▶ EXERCISE BRIEF: Return verbatim the part of the data that opens at its first line and closes with the line containing "200 160 120", including both ends.

▶ THE RECORDS:
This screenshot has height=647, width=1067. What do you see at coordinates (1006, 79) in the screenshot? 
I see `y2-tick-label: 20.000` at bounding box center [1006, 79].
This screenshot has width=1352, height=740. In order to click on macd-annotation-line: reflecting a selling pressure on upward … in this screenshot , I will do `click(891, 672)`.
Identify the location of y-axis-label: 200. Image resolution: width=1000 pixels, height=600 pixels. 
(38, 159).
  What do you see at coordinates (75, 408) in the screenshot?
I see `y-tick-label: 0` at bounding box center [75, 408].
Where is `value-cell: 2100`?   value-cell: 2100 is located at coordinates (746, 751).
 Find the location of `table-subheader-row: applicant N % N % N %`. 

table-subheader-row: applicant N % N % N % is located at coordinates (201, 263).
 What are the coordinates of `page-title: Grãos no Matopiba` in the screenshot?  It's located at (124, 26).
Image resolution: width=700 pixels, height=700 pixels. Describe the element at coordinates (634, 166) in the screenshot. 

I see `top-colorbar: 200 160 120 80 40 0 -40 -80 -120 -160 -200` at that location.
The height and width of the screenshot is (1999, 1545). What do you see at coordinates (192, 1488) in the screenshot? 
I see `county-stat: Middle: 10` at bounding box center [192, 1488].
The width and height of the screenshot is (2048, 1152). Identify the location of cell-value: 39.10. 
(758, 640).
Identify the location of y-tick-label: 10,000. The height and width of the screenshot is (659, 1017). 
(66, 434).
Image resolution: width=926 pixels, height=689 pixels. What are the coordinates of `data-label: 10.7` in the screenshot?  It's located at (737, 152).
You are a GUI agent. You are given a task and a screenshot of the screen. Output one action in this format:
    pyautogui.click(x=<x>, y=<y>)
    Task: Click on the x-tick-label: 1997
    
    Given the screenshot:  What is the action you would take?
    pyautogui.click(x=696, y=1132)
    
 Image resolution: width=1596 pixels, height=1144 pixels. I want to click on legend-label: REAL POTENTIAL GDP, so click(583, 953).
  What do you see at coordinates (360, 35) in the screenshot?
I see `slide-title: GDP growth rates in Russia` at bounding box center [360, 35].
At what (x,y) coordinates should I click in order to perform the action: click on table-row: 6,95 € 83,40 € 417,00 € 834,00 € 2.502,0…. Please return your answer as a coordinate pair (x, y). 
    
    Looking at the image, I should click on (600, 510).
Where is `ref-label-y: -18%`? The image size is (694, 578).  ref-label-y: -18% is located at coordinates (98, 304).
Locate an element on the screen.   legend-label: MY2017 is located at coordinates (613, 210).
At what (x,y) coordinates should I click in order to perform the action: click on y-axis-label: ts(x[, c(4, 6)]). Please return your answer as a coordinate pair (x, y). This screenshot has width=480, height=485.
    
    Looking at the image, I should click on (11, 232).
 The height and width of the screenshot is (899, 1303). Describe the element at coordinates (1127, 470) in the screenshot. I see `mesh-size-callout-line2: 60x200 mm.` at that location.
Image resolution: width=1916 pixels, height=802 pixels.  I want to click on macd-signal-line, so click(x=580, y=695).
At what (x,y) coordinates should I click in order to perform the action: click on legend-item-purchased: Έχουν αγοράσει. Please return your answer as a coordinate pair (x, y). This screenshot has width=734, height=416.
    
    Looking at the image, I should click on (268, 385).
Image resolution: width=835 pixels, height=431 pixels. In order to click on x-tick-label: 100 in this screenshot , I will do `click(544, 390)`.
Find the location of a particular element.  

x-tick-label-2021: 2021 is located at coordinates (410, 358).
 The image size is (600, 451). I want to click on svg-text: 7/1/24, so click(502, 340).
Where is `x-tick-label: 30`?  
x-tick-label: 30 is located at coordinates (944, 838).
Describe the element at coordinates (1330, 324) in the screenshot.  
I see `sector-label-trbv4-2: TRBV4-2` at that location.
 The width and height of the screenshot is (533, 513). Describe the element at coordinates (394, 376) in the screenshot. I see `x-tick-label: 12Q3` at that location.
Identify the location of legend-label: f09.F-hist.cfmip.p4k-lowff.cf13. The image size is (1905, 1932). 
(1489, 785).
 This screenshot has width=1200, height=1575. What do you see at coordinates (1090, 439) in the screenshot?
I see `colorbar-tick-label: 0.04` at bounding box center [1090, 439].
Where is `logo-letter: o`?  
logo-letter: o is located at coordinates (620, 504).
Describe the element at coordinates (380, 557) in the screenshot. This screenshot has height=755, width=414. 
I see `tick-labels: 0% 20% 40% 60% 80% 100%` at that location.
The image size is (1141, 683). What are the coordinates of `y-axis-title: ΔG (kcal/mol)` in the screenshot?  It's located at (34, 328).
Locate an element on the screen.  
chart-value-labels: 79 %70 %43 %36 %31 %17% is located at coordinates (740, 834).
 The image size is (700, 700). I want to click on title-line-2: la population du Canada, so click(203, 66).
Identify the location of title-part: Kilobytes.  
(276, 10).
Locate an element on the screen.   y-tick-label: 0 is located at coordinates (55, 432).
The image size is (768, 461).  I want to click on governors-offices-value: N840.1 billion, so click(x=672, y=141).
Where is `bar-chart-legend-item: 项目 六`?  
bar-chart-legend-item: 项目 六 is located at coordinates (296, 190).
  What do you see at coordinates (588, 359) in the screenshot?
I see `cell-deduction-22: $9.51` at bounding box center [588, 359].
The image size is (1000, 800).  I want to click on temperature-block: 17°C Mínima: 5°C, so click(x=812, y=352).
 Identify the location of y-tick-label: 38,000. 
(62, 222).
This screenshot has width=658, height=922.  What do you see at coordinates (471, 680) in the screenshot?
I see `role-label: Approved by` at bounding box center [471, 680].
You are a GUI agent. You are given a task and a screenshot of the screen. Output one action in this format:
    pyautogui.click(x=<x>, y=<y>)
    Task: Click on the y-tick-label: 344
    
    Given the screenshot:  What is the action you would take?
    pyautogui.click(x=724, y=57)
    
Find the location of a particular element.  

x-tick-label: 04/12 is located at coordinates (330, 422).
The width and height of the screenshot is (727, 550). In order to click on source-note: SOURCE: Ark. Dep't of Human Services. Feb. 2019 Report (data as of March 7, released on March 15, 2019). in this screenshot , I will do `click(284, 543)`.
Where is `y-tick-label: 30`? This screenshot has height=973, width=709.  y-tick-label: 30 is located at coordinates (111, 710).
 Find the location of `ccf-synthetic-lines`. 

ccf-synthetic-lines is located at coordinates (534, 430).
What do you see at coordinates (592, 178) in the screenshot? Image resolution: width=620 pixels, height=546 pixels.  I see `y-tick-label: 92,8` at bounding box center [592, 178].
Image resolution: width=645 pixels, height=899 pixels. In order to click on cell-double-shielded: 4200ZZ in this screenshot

▶ OUTPUT BELOW:
This screenshot has height=647, width=1067. What do you see at coordinates (1006, 79) in the screenshot? 
I see `y2-tick-label: 20.000` at bounding box center [1006, 79].
This screenshot has width=1352, height=740. In order to click on macd-annotation-line: reflecting a selling pressure on upward … in this screenshot , I will do `click(891, 672)`.
Identify the location of y-axis-label: 200. Image resolution: width=1000 pixels, height=600 pixels. 
(38, 159).
  What do you see at coordinates (75, 408) in the screenshot?
I see `y-tick-label: 0` at bounding box center [75, 408].
Where is `value-cell: 2100`?   value-cell: 2100 is located at coordinates (746, 751).
 Find the location of `table-subheader-row: applicant N % N % N %`. 

table-subheader-row: applicant N % N % N % is located at coordinates (201, 263).
 What are the coordinates of `page-title: Grãos no Matopiba` in the screenshot?  It's located at (124, 26).
Image resolution: width=700 pixels, height=700 pixels. Describe the element at coordinates (634, 166) in the screenshot. 

I see `top-colorbar: 200 160 120 80 40 0 -40 -80 -120 -160 -200` at that location.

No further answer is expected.